So long, and thanks for all the fish, Steve Soderbergh.
The cinematic maestro’s hiatus is upon us and I am happy to report that he’s departed the movie world in delightful fashion.
Soderbergh has made no secret of his intentions to remove himself from the director’s chair to take up painting but something tells me he’ll be back before long.
‘Side Effects’ is Soderbergh’s last movie theatre release; his final project ‘Behind the Candelabra’ (the story of American pianist, Liberace and his lover, Scott Thorson) will be screened on American television network HBO later this year.
When it comes to versatility, Soderbergh makes a Swiss army knife look like a one trick pony and ‘Side Effects’ is yet another example of his prowess, skill and ability to tell different stories
In recent years Soderbergh has delivered such movie treats as ‘Che - Part One’ (2007), ‘Che - Part Two’ (2008) and ‘Contagion’ (2011).
‘Side Effects’ is a step away from the likes of the Che Guevara biopic and to a greater extent, 2012’s ‘Magic Mike’.
‘Side Effects’ is a psychological thriller starring Jude Law, Rooney Mara, Channing Tatum and Catherine Zeta Jones.
Rooney (‘The Girl with the Dragon Tattoo’) plays Emily Taylor; a woman struggling with depression who, in a bid to make her life better, gets help from high flying psychiatrist, Dr. Jonathan Banks (Law - ‘The Talented Mr. Ripley’ and ‘Contagion’).
Emily has spent the last four years waiting on her new husband (Tatum - ‘Haywire’ and ‘Magic Mike’) to be released from prison after he was arrested for insider trading.
On her husband’s release from prison, Emily descends into a deep dark depression and as she starts to experience utter desperation Dr. Banks decides to put her on a new anti-depressant called Ablixa but, it comes with disastrous side effects.
Tragedy befalls Emily and someone has to take responsibility for what happened.
In no time at all, the fingers of blame start pointing at Dr. Banks and as his world starts to crumble around him he sets out to clear his name and get his life back.

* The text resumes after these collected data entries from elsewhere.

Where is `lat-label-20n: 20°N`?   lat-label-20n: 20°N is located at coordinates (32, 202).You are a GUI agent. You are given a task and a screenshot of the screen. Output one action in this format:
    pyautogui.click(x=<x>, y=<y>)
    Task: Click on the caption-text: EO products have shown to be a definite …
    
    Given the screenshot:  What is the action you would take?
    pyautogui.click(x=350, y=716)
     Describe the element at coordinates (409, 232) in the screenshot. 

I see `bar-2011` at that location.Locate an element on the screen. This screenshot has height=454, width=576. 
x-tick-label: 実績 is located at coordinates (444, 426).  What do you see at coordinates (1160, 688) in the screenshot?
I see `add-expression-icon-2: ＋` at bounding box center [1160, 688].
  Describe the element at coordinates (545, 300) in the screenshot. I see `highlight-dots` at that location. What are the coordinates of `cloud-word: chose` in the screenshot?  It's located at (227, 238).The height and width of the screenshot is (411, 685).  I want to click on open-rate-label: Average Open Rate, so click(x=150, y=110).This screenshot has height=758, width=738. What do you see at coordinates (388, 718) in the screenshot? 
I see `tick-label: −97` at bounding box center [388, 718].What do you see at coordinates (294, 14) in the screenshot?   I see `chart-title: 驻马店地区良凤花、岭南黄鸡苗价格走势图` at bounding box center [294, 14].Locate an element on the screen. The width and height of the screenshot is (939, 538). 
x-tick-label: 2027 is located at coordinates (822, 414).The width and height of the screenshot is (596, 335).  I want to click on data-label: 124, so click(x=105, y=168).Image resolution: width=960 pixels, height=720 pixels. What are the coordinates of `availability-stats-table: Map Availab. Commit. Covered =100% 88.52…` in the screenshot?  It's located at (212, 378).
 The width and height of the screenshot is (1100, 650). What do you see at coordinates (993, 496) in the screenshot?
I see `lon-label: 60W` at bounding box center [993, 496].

A man seeking to prove his innocence and clear his name is not new - let’s face it, it’s not exactly the reinventing of the wheel; ‘The Fugitive’ and ‘The Hurricane’ are but a few that come to mind but Soderbergh’s ‘Side Effects’ takes the notions and runs with it.
Relative new comer Rooney, is breathtakingly brilliant as the despairing Emily. She’s entirely helpless and suspiciously threatening throughout.
Law, who disappointed in Soderbergh’s ‘Contagion’ is excellent however, his transformation from successful psychiatrist to a man hell-bent on clearing his name at any cost, feels slightly rushed and a tad implausible.
The film’s number one triumph belongs to Soderbergh.
The opening frame is of a block of flats and immediately, the camera zooms into a particular window. The audience then see a wooden floor soaked in blood and a wooden model boat resting on a chair - it has Soderbergh written all over it.
Soderbergh is a director, or should I say was a director, besotted by good dialogue but his skill for mixing a well scripted movie with superb cinematography and memorable scores is remarkable and will be sorely missed from cinemas all over the world.
‘Side Effects’ is not Soderbergh’s greatest film, many would say that feat was attained with 1989’s ‘Sex, Lies and Videotape’ or 2000’s ‘Traffic’ but that doesn’t mean it’s not a good film.
‘Side Effects’ is an extremely satisfying film for Soderbergh to end his love affair with the movies (for now) and it’s a movie that requires repeat viewing.
Thomas Newman’s (‘WALL-E’ and ‘Skyfall’) score gives ‘Side Effects’ an extra dash of atmospheric substance and is just as important as any of the actors in the film.
It’s goodbye Soderbergh but hopefully it’s not farewell forever.
‘Side Effects’ is currently on show at Brunswick Moviebowl. For full listings see www.brunswickmoviebowl.com
VERDICT - 4/5 It’s a satisfying movie for the tremendously talented Steven Soderbergh to begin his movie sabbatical with. Rooney Mara is outstanding as the depressed and despairing and Emily Taylor and Jude Law is fantastic as the vilified psychiatrist, Dr. Banks but the film’s crowning achievement is Soderbergh. His signature style is etched on almost every scene and his skill for bringing together a great script, top class cinematography and a fabulous score will be sorely missed.